One reason for the complications is that the async-DNS support seems
somewhat overengineered. Whoever built it was thinking in terms of a
general async-worker facility and implemented things that this use
of it probably doesn't need - notably an input-buffer pool.
This code is a candidate to be replaced by an async-DNS library such
as cAres. One attempt at this has been made, but abandoned because
the async-worker interface to the rest of the code is pretty gnarly.
The DNS lookups during initialization - of hostnames specified on the
coomand line of ntp.conf - could be done synchronously. But there are
two cases we know of where ntpd has to do a DNS lookup after its
main loop gets started.
One is the try again when DNS for the normal server case doesn't work during
initialization. It will try again occasionally until it gets an answer.
(which might be negative)
++++++++
Task set:
A) According to the page excerpt on ntpd's async-DNS code, why was the attempt to replace that code with a library such as cAres abandoned?
B) Continue the note on ntpd's async-DNS code, picking up after its last sentence.

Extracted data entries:
++++++++
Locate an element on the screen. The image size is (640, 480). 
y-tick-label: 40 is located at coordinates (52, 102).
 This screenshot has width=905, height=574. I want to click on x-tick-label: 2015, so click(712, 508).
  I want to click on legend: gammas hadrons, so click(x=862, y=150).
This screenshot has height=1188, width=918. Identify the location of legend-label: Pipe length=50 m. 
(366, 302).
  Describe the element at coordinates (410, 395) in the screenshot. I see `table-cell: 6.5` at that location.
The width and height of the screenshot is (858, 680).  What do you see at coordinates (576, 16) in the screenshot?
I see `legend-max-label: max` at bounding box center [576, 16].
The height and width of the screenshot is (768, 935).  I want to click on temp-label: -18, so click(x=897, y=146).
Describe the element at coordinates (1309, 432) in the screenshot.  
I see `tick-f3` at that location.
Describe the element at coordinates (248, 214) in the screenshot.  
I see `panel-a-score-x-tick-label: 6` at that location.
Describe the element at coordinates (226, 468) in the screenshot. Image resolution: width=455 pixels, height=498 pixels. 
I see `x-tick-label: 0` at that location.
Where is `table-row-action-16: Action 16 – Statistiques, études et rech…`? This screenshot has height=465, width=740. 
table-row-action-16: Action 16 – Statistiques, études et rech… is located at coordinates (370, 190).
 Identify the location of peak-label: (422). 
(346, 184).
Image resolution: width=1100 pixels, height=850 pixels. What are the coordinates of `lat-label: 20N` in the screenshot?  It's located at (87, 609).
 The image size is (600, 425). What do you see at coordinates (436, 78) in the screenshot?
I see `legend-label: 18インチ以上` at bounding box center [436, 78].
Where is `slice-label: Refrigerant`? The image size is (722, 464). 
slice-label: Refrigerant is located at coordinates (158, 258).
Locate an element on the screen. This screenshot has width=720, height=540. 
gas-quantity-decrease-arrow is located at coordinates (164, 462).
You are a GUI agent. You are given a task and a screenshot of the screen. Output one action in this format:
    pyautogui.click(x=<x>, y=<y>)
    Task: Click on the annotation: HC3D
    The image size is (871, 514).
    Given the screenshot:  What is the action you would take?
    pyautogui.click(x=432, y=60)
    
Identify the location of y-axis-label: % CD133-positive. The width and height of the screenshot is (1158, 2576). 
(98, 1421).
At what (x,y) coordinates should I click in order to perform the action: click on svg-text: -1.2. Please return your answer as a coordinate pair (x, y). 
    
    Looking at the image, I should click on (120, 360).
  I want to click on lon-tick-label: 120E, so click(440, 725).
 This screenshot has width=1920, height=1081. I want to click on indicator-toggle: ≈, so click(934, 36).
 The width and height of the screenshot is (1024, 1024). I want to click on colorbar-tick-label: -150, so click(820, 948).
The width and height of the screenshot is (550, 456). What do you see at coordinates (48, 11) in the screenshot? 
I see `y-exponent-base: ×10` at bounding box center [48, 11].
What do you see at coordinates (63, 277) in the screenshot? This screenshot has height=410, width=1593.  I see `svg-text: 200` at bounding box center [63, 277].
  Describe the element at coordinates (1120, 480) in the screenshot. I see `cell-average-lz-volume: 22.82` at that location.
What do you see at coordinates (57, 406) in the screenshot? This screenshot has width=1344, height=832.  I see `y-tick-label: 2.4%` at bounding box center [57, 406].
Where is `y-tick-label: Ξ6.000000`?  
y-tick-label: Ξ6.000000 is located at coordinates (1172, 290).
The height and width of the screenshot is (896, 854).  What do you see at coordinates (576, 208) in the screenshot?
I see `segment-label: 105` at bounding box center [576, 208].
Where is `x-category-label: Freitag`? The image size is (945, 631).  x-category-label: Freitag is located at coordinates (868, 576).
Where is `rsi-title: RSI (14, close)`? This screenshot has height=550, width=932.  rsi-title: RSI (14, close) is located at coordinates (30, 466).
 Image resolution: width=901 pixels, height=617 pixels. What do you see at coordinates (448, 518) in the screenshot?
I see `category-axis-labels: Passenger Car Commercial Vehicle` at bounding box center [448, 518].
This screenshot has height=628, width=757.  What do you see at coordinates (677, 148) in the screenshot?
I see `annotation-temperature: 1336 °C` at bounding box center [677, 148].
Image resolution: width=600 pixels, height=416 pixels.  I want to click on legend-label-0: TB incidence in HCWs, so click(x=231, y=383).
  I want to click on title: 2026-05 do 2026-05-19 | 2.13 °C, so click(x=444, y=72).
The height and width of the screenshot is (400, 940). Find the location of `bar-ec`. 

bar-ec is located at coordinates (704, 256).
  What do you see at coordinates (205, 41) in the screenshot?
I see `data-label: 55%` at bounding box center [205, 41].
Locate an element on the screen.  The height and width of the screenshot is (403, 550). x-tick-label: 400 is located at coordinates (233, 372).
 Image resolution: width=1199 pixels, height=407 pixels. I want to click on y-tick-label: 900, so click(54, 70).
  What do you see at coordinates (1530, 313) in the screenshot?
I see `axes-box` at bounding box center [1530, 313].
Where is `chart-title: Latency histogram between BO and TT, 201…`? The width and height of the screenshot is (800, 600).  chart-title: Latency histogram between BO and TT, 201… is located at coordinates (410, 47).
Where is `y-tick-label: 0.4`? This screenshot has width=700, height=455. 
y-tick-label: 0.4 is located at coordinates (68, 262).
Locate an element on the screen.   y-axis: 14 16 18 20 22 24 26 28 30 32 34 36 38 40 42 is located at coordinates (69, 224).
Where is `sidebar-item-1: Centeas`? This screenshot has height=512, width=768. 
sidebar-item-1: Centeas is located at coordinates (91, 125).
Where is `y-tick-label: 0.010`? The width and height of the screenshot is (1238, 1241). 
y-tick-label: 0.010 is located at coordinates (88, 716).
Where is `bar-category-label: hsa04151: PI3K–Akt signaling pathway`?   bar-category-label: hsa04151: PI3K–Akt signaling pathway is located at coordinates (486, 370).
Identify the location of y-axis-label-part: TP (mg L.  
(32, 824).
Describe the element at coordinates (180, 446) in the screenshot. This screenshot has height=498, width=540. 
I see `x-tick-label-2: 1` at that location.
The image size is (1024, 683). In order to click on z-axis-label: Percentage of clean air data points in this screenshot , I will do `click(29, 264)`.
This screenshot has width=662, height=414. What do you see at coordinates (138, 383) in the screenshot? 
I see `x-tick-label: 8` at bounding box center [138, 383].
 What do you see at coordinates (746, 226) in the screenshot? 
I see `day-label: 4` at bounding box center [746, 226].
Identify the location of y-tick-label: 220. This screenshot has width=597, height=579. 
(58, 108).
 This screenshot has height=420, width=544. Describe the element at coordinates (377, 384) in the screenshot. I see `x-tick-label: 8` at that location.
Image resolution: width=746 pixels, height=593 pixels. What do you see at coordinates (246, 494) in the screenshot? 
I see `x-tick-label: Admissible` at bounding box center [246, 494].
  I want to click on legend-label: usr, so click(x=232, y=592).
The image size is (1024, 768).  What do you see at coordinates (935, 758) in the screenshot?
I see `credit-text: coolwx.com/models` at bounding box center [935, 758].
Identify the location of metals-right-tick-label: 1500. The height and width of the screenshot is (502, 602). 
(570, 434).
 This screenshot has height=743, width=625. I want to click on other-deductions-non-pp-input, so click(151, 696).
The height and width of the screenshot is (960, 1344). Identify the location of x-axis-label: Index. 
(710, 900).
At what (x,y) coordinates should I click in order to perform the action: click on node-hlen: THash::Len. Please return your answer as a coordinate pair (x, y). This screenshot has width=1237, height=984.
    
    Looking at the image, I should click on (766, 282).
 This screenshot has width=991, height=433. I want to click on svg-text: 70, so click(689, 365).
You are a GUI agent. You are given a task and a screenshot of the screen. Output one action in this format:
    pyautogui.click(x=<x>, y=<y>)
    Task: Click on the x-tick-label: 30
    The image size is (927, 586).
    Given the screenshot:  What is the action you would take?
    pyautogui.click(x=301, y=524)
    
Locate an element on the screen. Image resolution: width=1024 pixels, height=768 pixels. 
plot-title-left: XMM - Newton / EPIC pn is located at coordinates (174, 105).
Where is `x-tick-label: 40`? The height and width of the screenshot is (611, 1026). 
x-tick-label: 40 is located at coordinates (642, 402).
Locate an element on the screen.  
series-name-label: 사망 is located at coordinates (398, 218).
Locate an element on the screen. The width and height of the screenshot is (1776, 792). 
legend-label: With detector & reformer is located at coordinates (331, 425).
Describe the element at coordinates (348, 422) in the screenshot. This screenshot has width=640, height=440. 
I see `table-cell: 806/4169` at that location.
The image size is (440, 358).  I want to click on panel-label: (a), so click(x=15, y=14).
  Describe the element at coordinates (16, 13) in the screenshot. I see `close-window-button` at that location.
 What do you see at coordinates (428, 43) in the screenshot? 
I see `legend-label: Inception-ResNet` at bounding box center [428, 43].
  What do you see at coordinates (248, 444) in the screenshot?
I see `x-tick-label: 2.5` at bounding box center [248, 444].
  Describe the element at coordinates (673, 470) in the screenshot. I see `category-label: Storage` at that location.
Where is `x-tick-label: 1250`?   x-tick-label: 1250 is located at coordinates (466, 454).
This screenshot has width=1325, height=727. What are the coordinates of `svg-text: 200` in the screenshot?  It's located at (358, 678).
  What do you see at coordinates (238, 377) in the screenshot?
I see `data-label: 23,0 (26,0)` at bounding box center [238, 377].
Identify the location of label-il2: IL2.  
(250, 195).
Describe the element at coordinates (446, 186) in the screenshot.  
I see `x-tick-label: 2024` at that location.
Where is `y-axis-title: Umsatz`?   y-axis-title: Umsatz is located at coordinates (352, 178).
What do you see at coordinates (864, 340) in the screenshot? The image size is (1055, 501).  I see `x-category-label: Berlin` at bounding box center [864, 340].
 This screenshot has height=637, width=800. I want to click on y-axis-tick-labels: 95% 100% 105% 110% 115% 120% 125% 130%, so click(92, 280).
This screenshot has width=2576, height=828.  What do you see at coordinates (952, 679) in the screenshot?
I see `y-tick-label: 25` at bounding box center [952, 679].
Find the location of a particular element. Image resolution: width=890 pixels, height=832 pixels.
++++++++
Responses by item number:
A) It was abandoned because the async-worker interface between that code and the rest of the program is pretty gnarly.

B)
The main one is the pool code trying for a new server. There are
several possible extensions in this area. The main one would be to verify that
a server you are using is still in the pool. (There isn't a way to do
that yet - the pool doesn't have any DNS support for that.) The other
would be to try replacing the poorest server rather than only
replacing dead servers.
As long as we get packet receive timestamps from the OS, synchronous
DNS delays probably won't introduce any lies on the normal path. We
could test that by putting a sleep in the main loop. (There is a
filter to reject packets that take too long, but Hal thinks that's
time-in-flight and excludes time sitting on the server.)
There are two known cases where a pause in ntpd would cause troubles.
One is that it would mess up refclocks. The other is that packets
will get dropped if too many of them arrive during the stall.
This probably means we could go synchronous-only and use the pool
command on a system without refclocks. That covers end nodes and
maybe lightly loaded servers.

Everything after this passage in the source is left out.